(MATERIAL FOR THIS TASK begins)

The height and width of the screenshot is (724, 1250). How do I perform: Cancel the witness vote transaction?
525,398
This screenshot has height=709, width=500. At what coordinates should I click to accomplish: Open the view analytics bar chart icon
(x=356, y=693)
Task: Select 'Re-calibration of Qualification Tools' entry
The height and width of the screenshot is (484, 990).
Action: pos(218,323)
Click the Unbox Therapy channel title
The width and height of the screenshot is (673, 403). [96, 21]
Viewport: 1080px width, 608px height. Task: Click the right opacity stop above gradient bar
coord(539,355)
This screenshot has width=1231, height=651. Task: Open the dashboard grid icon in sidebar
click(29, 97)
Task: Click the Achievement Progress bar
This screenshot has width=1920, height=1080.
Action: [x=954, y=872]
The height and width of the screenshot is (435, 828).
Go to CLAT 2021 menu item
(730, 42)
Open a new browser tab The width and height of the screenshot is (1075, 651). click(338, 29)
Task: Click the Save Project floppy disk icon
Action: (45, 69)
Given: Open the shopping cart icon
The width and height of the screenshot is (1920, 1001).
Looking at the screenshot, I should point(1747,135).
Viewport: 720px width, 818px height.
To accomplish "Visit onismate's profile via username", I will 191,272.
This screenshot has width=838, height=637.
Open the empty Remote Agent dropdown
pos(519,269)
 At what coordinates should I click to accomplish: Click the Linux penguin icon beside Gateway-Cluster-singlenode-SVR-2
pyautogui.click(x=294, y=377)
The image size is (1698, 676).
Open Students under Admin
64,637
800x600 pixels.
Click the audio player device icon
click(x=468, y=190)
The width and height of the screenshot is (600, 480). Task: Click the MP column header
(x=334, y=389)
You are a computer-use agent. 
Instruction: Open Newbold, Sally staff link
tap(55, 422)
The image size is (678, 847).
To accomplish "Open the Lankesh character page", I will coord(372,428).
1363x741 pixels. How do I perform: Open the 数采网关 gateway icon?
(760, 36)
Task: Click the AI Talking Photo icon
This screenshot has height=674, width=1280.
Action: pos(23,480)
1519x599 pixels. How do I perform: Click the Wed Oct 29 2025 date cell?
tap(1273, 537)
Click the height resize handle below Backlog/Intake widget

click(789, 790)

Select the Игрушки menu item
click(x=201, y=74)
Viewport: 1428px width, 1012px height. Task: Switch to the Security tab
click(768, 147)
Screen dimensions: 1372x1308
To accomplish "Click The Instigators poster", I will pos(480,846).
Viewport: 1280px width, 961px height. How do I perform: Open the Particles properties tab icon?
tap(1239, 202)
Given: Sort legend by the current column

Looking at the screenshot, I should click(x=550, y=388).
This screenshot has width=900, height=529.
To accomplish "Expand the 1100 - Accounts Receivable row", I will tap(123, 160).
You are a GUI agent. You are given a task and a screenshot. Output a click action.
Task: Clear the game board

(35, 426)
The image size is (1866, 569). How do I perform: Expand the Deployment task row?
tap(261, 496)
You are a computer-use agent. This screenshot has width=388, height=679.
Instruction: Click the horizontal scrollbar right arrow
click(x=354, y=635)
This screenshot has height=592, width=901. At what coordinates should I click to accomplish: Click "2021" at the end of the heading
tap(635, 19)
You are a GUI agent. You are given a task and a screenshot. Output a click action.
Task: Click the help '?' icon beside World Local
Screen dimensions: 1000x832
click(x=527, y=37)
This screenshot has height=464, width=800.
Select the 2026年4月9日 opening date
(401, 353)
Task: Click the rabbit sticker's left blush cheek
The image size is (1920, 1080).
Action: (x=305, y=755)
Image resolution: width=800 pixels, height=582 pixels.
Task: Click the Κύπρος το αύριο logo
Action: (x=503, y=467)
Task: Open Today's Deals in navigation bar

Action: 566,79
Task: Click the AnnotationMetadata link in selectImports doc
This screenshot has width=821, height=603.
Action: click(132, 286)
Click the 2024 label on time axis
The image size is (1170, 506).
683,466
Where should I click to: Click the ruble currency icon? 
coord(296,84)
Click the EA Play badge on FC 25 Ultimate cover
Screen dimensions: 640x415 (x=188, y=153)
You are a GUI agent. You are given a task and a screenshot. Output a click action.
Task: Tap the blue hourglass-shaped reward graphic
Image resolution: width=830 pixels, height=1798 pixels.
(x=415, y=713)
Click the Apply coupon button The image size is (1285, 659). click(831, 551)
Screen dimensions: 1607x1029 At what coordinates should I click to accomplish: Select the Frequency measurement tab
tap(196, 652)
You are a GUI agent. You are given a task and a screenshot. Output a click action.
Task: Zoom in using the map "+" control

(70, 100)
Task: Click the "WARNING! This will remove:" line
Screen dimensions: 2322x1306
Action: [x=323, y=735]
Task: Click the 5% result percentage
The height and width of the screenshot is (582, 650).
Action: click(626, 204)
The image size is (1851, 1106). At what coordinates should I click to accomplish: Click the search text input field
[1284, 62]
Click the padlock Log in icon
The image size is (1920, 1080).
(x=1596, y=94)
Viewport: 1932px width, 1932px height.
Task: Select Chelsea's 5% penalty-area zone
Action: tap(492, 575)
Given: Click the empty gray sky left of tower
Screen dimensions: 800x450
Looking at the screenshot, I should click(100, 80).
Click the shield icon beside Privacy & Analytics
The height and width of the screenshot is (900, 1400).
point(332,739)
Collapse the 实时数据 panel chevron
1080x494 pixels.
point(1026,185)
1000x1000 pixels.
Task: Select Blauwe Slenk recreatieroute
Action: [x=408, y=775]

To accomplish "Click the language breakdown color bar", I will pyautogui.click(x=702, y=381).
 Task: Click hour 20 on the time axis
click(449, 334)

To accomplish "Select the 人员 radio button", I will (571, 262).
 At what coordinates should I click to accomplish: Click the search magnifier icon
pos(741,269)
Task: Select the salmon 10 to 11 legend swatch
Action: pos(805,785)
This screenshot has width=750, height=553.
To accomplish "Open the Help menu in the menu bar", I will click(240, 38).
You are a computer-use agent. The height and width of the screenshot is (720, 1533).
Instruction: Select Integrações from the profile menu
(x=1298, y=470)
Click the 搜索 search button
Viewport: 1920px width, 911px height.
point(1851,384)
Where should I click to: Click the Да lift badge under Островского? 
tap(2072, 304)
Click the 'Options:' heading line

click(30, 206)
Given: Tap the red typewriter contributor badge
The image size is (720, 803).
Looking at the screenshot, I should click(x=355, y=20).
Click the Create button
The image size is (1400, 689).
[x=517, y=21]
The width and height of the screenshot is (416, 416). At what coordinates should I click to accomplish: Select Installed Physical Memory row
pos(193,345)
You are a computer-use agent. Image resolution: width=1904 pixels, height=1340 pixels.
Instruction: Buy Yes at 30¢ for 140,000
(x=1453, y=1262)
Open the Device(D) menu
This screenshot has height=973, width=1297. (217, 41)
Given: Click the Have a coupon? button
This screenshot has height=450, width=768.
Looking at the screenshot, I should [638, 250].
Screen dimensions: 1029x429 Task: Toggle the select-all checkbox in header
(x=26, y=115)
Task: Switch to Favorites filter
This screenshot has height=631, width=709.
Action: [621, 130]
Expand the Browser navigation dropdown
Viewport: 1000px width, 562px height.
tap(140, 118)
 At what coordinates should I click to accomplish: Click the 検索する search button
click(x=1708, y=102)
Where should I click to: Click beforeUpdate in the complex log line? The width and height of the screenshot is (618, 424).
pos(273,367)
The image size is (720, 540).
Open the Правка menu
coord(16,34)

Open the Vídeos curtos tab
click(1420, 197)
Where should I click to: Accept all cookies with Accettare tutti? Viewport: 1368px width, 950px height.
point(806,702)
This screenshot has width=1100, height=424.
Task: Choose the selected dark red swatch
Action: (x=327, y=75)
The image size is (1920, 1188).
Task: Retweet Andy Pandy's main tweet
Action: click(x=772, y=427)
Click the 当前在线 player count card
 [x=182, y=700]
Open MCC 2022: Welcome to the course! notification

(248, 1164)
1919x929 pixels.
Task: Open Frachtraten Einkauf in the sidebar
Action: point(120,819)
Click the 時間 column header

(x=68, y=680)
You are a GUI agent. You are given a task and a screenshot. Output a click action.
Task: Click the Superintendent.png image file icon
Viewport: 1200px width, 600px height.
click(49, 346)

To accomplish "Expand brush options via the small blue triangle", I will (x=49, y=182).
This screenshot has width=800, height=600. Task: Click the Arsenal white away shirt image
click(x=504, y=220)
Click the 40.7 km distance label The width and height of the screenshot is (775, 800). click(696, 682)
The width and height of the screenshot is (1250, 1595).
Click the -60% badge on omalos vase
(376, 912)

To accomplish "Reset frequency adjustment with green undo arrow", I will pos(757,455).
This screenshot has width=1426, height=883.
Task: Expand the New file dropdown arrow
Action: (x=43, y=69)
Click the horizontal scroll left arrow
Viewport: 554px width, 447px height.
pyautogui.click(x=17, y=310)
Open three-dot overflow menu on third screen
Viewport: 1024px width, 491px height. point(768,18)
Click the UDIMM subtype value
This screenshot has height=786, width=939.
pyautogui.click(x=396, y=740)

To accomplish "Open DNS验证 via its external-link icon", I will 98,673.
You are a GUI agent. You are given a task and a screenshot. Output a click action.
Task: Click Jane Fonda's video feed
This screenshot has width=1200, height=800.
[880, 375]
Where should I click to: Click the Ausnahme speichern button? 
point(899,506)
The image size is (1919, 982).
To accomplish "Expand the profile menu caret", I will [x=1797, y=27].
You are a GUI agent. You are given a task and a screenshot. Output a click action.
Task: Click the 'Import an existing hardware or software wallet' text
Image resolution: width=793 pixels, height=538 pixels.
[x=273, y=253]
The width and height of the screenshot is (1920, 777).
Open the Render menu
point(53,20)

(MATERIAL FOR THIS TASK ends)

PROBLEM STATEMENT:
Look through the entries above. Copy out every line holding the word "left".

SOLUTION TO THIS TASK:
Task: Click the rabbit sticker's left blush cheek
Given: Click the empty gray sky left of tower
Click the horizontal scroll left arrow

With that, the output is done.